Berlioz's Fight For Triumph

But if there was one critic constantly attacking Schumann there was a phalanx arrayed against Berlioz. All the Paris journals vented their spleen and their sarcasm upon the new school of orchestration that the great Frenchman was founding. It is almost always thus in musical history. Liszt has well named the critics the "rear guard in the army of musical progress". If we were to recite the obstacles raised by criticism in the paths of composers our task would be endless. First, these commentators found Haydn overloaded; then they found Mozart developing his accompaniments at the expense of the vocal parts; of Beethoven one of them said: "Learning, learning and learning, and not a bit of melody, or music, or song. And when one examines it one finds it to be only a crude and undigested learning that only fatigues the auditor." An interesting book might yet be written on "Mistakes of Criticism."

The whole life of Wagner was a fight against obstacles. Not one of them but what was finally conquered. The lions in his path have been chronicled too frequently to need recapitulation here. Suffice it to say that he never gave away in the slightest degree where a musical ideal was concerned. The result was absolute victory.

The anithesis of this is to be found in Meyerbeer, a man not without high talents, but who turned back from, or crawled around every obstacle that he met. He desired the applause of the multitude above all things. He won it - temporarily. But his fame has faded just as the fashions of his time have faded, while Wagner's stands firm as the eternal hills.

It is not given to every musical life, even among the very great, to meet with obstacles. Mendelssohn, for example, even in his childhood, received the name (not given him at birth) of "Felix", ("happy"), and it fitted to almost his entire life. But the very lack of opposition, the possession of wealth and social position, worked havoc with his greatness; he might have been a genius, he became something less.

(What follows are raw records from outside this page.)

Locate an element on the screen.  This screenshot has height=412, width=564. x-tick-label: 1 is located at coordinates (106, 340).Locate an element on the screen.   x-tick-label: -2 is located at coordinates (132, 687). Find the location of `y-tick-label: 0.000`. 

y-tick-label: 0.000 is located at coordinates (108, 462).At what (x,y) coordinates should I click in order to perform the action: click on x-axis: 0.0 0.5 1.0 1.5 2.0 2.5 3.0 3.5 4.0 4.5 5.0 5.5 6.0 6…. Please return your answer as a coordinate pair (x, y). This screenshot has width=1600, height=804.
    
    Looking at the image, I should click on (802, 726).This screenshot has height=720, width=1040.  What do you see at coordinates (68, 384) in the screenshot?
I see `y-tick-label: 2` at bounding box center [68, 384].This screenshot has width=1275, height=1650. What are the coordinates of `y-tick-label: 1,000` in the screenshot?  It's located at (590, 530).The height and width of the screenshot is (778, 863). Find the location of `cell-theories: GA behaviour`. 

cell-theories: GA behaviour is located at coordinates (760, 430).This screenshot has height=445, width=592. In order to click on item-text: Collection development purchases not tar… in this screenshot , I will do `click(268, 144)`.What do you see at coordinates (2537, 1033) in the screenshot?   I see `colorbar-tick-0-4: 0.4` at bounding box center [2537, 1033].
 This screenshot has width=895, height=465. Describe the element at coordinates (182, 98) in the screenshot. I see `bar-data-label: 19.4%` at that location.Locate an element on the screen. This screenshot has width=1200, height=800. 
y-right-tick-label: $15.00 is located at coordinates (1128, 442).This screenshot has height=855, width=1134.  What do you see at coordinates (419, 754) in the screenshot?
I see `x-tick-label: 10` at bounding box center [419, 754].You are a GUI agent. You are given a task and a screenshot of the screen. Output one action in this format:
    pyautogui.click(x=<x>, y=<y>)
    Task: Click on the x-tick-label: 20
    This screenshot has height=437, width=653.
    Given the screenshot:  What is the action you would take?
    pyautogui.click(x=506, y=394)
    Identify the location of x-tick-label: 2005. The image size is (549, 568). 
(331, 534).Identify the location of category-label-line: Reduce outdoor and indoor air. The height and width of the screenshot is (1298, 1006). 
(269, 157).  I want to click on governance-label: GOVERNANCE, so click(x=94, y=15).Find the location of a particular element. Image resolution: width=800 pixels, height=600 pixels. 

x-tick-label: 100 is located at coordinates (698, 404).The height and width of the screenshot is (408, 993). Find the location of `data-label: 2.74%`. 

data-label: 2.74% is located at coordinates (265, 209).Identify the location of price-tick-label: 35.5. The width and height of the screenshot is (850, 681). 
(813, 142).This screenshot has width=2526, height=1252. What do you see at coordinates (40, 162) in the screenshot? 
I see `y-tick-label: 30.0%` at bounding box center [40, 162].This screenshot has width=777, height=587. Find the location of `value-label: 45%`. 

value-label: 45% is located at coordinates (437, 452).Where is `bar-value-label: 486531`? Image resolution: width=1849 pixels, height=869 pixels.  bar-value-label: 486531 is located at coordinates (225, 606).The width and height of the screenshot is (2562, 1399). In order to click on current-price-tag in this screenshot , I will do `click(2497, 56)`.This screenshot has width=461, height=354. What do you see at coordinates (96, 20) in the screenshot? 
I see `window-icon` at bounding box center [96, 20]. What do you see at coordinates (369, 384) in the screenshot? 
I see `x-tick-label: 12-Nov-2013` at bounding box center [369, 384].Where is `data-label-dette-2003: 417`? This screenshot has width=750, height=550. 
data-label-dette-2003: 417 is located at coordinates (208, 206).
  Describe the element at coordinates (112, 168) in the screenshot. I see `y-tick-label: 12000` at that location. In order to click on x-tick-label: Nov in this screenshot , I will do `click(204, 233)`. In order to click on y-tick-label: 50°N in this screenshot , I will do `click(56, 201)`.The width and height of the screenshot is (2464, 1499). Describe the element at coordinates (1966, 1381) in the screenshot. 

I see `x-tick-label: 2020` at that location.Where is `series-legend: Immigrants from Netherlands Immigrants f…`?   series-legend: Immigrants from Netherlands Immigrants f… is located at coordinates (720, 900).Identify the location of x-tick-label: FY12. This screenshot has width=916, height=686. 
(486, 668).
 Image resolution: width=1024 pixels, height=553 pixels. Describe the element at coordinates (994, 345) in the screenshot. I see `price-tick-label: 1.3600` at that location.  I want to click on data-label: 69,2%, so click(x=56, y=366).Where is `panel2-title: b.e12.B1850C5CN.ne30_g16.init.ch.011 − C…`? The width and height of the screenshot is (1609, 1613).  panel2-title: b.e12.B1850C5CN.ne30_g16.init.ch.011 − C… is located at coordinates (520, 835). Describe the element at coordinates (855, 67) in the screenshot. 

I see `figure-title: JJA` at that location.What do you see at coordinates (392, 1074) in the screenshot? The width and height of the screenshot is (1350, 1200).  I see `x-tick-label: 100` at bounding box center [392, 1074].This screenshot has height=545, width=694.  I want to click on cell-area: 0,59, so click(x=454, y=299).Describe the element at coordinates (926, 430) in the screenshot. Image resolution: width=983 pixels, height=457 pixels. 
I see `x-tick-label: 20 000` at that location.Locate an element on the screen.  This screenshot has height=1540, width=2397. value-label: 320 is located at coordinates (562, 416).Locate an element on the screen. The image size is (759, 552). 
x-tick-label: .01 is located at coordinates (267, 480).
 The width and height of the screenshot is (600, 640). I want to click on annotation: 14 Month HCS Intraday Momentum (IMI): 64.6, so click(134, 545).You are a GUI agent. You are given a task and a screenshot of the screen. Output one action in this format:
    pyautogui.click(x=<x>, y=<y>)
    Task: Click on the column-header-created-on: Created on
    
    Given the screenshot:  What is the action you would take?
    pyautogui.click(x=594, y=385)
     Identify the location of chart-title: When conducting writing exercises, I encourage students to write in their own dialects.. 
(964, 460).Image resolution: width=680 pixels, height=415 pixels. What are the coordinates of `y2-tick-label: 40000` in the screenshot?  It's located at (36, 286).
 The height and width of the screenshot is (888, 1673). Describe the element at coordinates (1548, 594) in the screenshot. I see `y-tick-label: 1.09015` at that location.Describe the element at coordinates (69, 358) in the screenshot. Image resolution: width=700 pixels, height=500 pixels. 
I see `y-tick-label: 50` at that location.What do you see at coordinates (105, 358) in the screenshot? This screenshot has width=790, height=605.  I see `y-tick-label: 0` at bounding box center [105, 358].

Brahms, too, although at first there was something of the sting of poverty, lived a rather phlegmatic life, which alone prevented him from becoming a second Beethoven. Verdi, also, after the earliest period seems to have been without any adverse events. but in his case it led to no emasculation of power; he was a notable exception to the rule that:

"The anguish of the singer
Makes the beauty of the strain."

Haydn also led a sheltered  and protected life until nearly sixty years of age at the castle of Esterhazys, and then produced his best works in a triumphant old age.

Sometimes, alas, the victory is not won during the lifetime of the composer. The careers of Hugo Wolf, of Goetz, even of Schubert, seem to end in defeat, but posterity at least accorded the triumph to their steadfastness under trial. On the whole, however, the lesson in the lives of most musical geniuses is unmistakable. Be true to yourself and to your ideal no matter what difficulties stand in the path. The triumph is possible, nay, if you are of proper caliber, it is certain. "Sweet are the uses of adversity", for in this crucible the pure gold of art is refined.

The Japanese have a high minded belief in a personal courage. Not merely the courage of the battlefield, or the contempt of danger, but a courage that shall defy the ordinary or the more prosaic obstacles of life; that shall bear want, hunger, sickness, disappointment cheerfully and calmly; that shall win against both the great tempests and the mosquito bites of existence. They call this everyday courage bushido! From the lives of many of the greatest composers the lesser musicians may also attain an inspiring lesson for their humbler careers and attain bushido.